*Problem A:*
Answer these questions using the article on the ICO's fining guidance below:
(i) In what month and year was the ICO's Regulatory Action Policy published?
(ii) What is the "higher maximum amount" of a fine?
(iii) Into how many main sections is the Guidance divided?
*Problem B:* From the article on the ICO's fining guidance below, list every short name that the article defines in parentheses, and give the full name each one stands for.

*Document section:*
** start **
On 18 March 2024, the Information Commissioner’s Office (the “ICO“), issued its Data Protection Fining Guidance (the “Guidance“) on issuing fines under the UK General Data Protection Regulation (the “UK GDPR“) and the Data Protection Act 2018 (the “DPA 2018“). The guidance replaces the sections about penalty notices in the ICO’s Regulatory Action Policy which was published in November 2018.
Background
The ICO has the power to issue administrative fines to controllers and data processors. In a nutshell, the data protection legislation gives the ICO the power to issue a fine, when it considers that an organisation has failed, or is failing to comply with its obligations under the data protection legislation or has failed to comply with enforcement notices already issued by the authority.
The amount of the fine is subject to a statutory maximum. Depending on the provisions breached, the ICO can apply two different maximum amounts. The first one, the ‘standard maximum amount’ can be £8.7 million, or 2% of the annual worldwide turnover of the ‘undertaking’ (whichever is higher). For more severe infringements, the second option, the ‘higher maximum amount’ applies, being £17.5 million or 4 % of annual turnover (whichever is higher).
To date, only around a dozen fines have been imposed by the ICO under the UK GDPR, despite the legislation having been in force for almost 6 years. We have also seen a similar trend across Europe. For many European countries subject to the EU GDPR, one potential reason for the low levels of fining activity could be that the power to issue fines was new to several data protection authorities. However, this does not explain away the modest use of fining in the UK as the ICO was also able to issue monetary fines (albeit up to a much lower maximum if £500,000) under the previous Data Protection Act 1998.
The Guidance
The Guidance sets out the circumstances in which the ICO would consider it appropriate to issue a penalty notice, and explains, how the amount of any fine would be determined.
The Guidance is divided into three main sections: (i) statutory background; (ii) circumstances in which the ICO would consider fines appropriate; and (iii) a step-by-step guide on how the ICO calculates the appropriate amount of fine. The subsections underneath answer other common questions, such as how the concept of undertaking is defined, what happens if there are several infringements in play, and what are the relevant aggravating or mitigating factors that can increase or reduce the amount of the fine in practice. As the sanctions regime has been in place for several years, many of these matters have also been previously addressed by the Regulatory Action Policy or by the European Data Protection Board (the “EDPB“) guidelines on calculation of administrative fines. Nevertheless, transparency and more certainty on the level and triggers of enforcement from the supervisory authority is always welcome.
There are two special categories in the guidance that we have focused on below, that we find especially interesting. The first is the definition of undertaking, the turnover of which acts as the base unit for calculating the amount of fine, and the second the five-step approach on calculating the fine itself.
Undertaking
One of the most interesting parts is the guidance is the section regarding the concept of ‘undertaking’. The term plays an important role as the second limb of the penalty regime, relating to percentage of turnover, only applies if the infringing body is an undertaking. According to the UK GDPR, where administrative fines are imposed on an undertaking, an undertaking should be understood to be an undertaking in accordance with Articles 101 and 102 of the Treaty of the Functioning of the European Union (“TFEU“) for those purposes. As the TFEU is no longer applicable in the UK, but still a part of the UK GDPR, this section is considering further.
** end **
*Supplied information:*
** start **
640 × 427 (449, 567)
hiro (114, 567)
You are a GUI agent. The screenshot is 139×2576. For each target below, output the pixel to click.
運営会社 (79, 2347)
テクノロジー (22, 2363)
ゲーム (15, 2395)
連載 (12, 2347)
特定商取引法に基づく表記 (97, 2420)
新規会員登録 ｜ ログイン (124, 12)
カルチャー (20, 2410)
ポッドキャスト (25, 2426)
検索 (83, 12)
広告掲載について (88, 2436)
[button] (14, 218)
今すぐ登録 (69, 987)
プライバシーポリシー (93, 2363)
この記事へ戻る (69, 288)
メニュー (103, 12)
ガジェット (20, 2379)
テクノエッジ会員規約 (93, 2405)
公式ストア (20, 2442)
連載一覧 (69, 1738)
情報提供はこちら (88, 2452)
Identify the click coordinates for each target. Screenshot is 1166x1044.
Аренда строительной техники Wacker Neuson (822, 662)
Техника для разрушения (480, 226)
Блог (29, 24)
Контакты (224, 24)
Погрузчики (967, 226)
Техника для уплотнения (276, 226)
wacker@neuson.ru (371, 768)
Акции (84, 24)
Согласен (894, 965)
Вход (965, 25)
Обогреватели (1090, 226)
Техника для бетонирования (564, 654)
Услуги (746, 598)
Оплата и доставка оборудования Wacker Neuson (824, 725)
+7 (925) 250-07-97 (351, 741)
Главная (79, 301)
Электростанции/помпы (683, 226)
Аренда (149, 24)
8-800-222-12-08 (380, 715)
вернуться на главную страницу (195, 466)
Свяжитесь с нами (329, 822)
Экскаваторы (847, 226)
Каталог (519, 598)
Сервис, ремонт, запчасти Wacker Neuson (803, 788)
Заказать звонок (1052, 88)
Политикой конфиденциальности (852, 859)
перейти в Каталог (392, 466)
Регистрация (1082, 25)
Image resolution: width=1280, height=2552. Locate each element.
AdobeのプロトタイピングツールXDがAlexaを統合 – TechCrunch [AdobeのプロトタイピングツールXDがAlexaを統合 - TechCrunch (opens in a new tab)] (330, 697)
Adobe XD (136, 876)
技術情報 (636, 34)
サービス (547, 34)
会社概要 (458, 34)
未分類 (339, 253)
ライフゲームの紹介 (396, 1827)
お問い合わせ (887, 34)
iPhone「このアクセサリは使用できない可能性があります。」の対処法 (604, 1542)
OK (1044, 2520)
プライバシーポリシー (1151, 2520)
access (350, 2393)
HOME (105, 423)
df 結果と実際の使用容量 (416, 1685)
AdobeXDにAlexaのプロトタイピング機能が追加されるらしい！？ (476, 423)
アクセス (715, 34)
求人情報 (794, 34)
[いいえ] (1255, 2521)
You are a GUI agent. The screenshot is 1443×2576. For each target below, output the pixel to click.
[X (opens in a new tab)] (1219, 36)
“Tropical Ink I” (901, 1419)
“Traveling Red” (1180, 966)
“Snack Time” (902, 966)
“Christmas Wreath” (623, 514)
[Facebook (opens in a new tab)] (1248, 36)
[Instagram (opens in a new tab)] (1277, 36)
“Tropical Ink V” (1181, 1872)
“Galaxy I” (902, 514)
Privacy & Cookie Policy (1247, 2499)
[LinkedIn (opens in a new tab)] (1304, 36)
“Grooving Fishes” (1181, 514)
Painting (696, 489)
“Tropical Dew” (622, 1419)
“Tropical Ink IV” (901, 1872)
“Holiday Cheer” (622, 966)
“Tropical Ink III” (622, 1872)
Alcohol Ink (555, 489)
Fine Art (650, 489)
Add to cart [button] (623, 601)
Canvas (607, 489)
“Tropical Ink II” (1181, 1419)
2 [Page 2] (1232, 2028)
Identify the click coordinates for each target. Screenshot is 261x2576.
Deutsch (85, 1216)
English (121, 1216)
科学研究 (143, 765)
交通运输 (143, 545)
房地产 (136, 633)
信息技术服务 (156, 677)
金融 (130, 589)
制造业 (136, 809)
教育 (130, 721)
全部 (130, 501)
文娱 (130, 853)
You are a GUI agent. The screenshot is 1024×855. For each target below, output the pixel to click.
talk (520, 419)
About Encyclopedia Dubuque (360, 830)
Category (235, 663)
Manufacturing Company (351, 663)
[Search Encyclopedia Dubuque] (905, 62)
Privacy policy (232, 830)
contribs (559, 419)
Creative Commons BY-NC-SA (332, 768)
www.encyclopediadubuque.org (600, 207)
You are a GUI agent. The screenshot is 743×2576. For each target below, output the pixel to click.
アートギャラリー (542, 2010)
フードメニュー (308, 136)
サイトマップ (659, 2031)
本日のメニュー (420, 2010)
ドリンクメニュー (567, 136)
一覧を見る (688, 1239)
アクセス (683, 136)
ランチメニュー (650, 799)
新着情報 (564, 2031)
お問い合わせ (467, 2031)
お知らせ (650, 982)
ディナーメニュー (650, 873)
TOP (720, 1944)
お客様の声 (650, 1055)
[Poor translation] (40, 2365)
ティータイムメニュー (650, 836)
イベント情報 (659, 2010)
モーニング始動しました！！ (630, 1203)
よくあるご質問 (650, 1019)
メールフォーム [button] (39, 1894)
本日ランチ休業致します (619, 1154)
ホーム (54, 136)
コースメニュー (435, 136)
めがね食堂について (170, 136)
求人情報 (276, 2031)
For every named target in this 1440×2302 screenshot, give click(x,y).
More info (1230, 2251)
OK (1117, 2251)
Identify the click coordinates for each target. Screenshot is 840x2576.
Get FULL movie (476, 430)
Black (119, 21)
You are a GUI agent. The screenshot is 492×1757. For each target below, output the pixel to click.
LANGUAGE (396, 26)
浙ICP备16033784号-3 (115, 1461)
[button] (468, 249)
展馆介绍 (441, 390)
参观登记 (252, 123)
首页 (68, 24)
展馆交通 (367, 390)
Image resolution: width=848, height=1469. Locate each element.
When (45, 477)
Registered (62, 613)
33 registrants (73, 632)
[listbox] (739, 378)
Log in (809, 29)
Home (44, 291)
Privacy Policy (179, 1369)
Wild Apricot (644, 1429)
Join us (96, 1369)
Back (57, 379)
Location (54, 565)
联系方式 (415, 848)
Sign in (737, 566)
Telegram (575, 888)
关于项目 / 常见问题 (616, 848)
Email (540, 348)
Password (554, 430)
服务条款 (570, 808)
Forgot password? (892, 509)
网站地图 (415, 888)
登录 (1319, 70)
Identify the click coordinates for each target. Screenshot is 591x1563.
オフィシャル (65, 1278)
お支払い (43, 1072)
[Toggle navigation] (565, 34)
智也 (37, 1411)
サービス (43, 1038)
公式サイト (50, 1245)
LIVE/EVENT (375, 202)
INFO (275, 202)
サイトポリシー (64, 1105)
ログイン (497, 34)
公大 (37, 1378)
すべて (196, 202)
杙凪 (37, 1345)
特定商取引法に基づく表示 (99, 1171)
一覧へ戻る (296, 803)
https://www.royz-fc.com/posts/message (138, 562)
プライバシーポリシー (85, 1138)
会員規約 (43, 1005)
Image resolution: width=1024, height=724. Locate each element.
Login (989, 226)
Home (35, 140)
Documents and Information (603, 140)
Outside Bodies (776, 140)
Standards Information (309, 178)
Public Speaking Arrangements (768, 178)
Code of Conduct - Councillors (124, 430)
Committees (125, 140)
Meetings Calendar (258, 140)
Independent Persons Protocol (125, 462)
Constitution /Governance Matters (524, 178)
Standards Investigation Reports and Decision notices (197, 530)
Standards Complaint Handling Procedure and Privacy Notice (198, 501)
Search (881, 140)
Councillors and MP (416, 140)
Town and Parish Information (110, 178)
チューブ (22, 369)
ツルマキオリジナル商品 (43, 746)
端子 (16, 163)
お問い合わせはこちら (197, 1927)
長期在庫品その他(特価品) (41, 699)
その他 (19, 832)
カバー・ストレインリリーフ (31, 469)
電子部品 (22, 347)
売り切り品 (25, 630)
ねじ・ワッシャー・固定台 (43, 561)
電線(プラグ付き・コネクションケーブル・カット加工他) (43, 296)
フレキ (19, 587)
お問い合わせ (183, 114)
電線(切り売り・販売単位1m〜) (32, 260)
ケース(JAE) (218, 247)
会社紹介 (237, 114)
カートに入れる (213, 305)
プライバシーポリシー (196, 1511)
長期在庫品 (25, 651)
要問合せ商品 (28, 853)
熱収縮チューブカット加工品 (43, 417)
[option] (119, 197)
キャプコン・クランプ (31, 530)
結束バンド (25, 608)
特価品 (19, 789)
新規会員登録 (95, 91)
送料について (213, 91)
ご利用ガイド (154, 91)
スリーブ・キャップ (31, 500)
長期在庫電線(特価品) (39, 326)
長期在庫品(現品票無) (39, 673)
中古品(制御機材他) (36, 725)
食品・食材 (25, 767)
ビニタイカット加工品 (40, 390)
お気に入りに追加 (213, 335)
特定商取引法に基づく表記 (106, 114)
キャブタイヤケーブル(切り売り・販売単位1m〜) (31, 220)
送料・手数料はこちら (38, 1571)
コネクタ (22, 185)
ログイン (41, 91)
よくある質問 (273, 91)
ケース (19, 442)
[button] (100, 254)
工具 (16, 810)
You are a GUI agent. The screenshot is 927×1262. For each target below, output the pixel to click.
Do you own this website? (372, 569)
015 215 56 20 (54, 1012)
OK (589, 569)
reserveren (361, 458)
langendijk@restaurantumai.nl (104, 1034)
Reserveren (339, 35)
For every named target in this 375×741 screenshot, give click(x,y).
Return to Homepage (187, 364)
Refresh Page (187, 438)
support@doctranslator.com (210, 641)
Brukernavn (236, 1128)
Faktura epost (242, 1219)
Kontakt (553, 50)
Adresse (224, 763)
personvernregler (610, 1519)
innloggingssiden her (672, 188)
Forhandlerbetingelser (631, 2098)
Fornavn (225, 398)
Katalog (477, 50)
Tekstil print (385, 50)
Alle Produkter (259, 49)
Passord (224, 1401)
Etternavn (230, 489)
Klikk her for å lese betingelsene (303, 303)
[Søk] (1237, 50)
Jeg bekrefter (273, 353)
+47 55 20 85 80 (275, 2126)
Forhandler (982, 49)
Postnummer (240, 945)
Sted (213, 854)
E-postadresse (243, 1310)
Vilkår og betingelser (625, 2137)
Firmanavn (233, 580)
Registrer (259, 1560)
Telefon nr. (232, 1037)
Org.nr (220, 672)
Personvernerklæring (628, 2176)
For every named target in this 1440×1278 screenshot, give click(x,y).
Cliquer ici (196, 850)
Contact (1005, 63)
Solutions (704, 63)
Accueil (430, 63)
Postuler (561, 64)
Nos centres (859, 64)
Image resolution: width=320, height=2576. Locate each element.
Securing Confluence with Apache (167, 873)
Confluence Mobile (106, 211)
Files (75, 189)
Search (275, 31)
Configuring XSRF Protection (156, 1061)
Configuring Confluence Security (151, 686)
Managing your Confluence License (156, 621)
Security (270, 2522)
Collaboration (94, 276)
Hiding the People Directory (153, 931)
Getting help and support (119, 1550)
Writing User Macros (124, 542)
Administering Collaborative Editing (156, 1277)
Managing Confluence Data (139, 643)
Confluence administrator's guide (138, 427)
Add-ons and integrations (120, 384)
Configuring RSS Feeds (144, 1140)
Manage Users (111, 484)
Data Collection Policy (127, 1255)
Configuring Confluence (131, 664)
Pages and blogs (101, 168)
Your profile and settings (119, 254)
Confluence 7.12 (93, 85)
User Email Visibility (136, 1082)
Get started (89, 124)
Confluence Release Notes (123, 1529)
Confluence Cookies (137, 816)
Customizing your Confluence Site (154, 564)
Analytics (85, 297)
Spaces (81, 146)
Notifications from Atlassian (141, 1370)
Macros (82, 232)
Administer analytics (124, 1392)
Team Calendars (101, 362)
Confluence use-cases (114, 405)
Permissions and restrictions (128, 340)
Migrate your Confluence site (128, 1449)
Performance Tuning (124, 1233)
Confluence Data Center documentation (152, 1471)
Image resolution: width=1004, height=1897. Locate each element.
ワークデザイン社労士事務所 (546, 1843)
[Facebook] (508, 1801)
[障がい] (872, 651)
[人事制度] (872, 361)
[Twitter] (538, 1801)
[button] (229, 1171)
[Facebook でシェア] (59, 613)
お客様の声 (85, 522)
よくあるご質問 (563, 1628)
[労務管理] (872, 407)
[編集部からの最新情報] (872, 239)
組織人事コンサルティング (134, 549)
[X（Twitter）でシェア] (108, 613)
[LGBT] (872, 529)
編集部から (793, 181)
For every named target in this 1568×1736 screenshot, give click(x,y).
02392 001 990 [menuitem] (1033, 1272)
** end **
*Full output A:*
(i) November 2018
(ii) £17.5 million or 4% of annual turnover, whichever is higher
(iii) Three

*Full output B:*
- ICO: Information Commissioner's Office
- Guidance: Data Protection Fining Guidance
- UK GDPR: UK General Data Protection Regulation
- DPA 2018: Data Protection Act 2018
- EDPB: European Data Protection Board
- TFEU: Treaty of the Functioning of the European Union